Conservative MPs have accused the financial services regulator of “mission creep” by seeking to expand its remit to include stamping out sexism in the City. The Telegraph has the story.
Fourteen MPs in the Common Sense Group have now written to the Government criticising the FCA’s proposals.
Signatories include Sir John Hayes, the Chairman of the group, Miriam Cates, Danny Kruger and former ministers Caroline Johnson and Jonathan Gullis.
The letter, which has been sent to Andrew Griffith, the Economic Secretary to the Treasury, takes issue with the “proposal by the FCA to impose stricter rules on firms in an attempt to stamp out sexism in the City of London”.
It adds: “We are of course wholly supportive of the ambition to stop sexism, and most of all sexual harassment and abuse, in the workplace.
“However, a wide range of laws (including criminal law, employment law and equalities law) and enforcement agencies already exist to protect employees’ rights.
“The FCA’s role is confined solely to protecting consumers by promoting competition and ensuring market integrity. This is a vital role, regulating the largest sector of our economy – a sector which, in addition to the wealth it generates for the U.K., gives tremendous career opportunities to women.”
The letter says that the FCA’s justification for expanding its remit to target non-financial misconduct on the grounds that it can affect the performance of businesses and the wider market is “tendentious”.
It warns that any resources dedicated to such activities will be “taken from the genuine purposes of the FCA, namely helping to ensure the City of London is a competitive and dynamic financial centre”.
The MPs also claim it is part of a “very concerning pattern of behaviour by the regulator”, referring to how the FCA has called for workplaces to be “psychologically safe” for employees.
Worth reading in full.
A large percentage of the work we do at the Free Speech Union involves defending people from complaints made by political activists to professional regulators. Without exception, these complaints are thoroughly investigated, often over the course of several months. If the FCA requires financial companies to guarantee their employees feel ‘psychologically safe’, that will open the door to thousands of vexatious, politically motivated complaints.
The full text of the letter reads as follows.
We write as members of the Common Sense Group of MPs, with reference to the proposal by the Financial Conduct Authority (FCA) to impose stricter rules on firms in an attempt to stamp out sexism in the City of London. Harassment of any kind has no place in good businesses or in the world of work.
We are of course wholly supportive of the ambition to build and maintain workplaces which are respectful and harmonious. However, a wide range of laws (including criminal law, employment law and equalities law) and enforcement agencies already exist to protect employees’ rights.
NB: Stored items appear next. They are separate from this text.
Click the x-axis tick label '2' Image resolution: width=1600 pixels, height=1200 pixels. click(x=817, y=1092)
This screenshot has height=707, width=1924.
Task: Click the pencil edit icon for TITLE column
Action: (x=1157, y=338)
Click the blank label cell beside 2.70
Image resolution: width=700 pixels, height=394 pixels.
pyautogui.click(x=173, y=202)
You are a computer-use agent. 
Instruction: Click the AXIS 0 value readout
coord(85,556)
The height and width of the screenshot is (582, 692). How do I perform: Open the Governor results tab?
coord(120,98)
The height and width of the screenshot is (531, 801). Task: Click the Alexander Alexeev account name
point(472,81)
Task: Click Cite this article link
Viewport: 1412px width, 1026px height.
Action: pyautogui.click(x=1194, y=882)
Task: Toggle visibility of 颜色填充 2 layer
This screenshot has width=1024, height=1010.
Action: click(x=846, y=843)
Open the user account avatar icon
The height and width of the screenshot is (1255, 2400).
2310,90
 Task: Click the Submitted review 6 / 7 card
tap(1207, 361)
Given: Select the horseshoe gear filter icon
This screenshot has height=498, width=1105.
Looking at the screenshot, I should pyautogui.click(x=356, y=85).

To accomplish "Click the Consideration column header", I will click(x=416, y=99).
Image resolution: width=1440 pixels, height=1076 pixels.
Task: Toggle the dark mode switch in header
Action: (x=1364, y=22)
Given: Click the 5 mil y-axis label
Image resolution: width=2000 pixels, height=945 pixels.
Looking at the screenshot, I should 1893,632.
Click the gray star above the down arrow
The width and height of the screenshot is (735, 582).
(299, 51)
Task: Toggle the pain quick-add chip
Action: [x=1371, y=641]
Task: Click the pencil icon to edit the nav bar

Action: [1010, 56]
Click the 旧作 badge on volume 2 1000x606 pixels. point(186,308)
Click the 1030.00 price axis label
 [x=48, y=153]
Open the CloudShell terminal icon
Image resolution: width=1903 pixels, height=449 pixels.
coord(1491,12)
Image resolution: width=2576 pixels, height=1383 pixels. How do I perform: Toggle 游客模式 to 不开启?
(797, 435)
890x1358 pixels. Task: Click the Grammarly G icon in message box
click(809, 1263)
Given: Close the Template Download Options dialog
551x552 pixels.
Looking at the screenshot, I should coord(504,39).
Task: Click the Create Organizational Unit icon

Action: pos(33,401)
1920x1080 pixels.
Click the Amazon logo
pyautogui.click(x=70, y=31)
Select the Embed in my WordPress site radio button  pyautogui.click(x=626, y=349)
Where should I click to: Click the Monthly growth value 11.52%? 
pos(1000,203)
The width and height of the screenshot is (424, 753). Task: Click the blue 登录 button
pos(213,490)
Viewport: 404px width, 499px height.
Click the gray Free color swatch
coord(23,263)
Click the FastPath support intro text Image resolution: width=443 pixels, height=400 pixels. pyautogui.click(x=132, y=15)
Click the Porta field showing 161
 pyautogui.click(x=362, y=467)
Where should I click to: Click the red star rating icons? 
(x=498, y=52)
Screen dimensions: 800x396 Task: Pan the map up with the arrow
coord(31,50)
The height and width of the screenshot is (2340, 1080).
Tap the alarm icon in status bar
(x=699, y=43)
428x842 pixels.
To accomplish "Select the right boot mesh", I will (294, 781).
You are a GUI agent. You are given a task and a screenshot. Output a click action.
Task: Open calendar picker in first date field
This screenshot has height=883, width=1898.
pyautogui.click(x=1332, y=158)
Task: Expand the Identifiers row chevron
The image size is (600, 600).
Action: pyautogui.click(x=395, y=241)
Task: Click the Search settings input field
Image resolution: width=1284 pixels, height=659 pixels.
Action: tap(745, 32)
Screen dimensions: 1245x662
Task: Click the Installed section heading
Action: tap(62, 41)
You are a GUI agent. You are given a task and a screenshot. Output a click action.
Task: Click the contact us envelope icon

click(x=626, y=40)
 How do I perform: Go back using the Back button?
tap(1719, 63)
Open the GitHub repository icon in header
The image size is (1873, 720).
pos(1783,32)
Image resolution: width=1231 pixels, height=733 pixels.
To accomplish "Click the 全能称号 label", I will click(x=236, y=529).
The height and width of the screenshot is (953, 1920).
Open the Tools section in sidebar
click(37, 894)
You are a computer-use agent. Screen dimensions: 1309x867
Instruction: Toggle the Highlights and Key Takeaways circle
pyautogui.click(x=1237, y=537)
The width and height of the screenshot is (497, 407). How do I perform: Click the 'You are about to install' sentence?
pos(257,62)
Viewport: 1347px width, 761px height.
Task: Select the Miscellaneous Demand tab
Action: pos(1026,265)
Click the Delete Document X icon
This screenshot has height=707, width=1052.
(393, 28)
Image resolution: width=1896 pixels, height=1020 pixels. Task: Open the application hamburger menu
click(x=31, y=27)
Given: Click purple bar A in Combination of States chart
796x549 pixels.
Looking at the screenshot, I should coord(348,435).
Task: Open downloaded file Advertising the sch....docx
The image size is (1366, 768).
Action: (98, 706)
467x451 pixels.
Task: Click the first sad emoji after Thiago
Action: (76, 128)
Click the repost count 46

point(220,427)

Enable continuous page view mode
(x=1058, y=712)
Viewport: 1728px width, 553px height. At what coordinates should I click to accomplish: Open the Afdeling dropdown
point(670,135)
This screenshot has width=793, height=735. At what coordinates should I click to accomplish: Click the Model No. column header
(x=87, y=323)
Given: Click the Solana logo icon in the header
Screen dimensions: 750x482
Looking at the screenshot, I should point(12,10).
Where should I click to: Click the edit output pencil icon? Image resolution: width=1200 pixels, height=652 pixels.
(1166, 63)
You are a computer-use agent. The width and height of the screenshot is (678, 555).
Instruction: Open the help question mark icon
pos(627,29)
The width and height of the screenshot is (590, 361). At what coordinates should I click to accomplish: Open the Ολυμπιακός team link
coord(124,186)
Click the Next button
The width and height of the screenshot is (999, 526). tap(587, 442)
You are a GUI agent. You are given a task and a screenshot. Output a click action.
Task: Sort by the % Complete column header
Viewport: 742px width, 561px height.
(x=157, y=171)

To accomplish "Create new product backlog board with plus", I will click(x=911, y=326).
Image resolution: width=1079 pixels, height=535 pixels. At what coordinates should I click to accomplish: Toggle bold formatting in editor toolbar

The FCA’s role is confined solely to protecting consumers by promoting competition and ensuring market integrity. This is a vital role, regulating the largest sector of our economy – a sector which, in addition to the wealth it generates for the UK, gives tremendous career opportunities to women.
It is striking that despite its own name the Financial Conduct Authority considers “non-financial misconduct” to be within its remit (on the tendentious grounds that these forms of misconduct can affect the performance of a business and the wider market).
We were concerned to read in the letter from Nikhil Rathi, CEO of the FCA, to the Treasury Select Committee in June this year, that the organisation “[has] significantly increased resources” devoted to investigating non-financial misconduct. These are resources that are taken from the genuine purposes of the FCA, namely helping to ensure the City of London is a competitive and dynamic financial centre.
This is part of a very concerning pattern of behaviour by the regulator.
A public consultation document already issued by the FCA threatens to require companies with over 250 employees to introduce formal diversity and inclusion strategies. The FCA then proposes that firms be required to set targets based upon these strategies. The FCA’s approach uses contested concepts like ‘intersectionality’ and ‘equity’ throughout its proposed model.
Perhaps most troublingly, the regulator requires regulated firms to create workplaces that are “psychologically safe” for employees. One need only look at the ‘safe space phenomenon’ at universities that the Government legislated to stop to see that this new proposal risks creating a regulator-backed cancel culture in financial services.
A separate letter issued last week by the FCA to insurance companies says the FCA’s diagnosis that “areas for improvement” in the sector “include improving diversity, equity and inclusion (DEI)”. The FCA goes on to say that it will ensure “firms meets our requirements” around DEI and that the regulator is “ready to use our full range of regulatory tools, including enforcement action, against firms and individuals where we see instances of non-financial misconduct”.
In short, we fear that this regulator has adopted an activist interpretation far removed from the principle of equality that our voters would understand or support.
We would be grateful if you could reassure us that the Government does not support the decision of the FCA to impose more onerous expectations on businesses; and that the Government considers the remit of the FCA to be restricted to its statutory obligations, without the ‘mission creep’ apparent this week.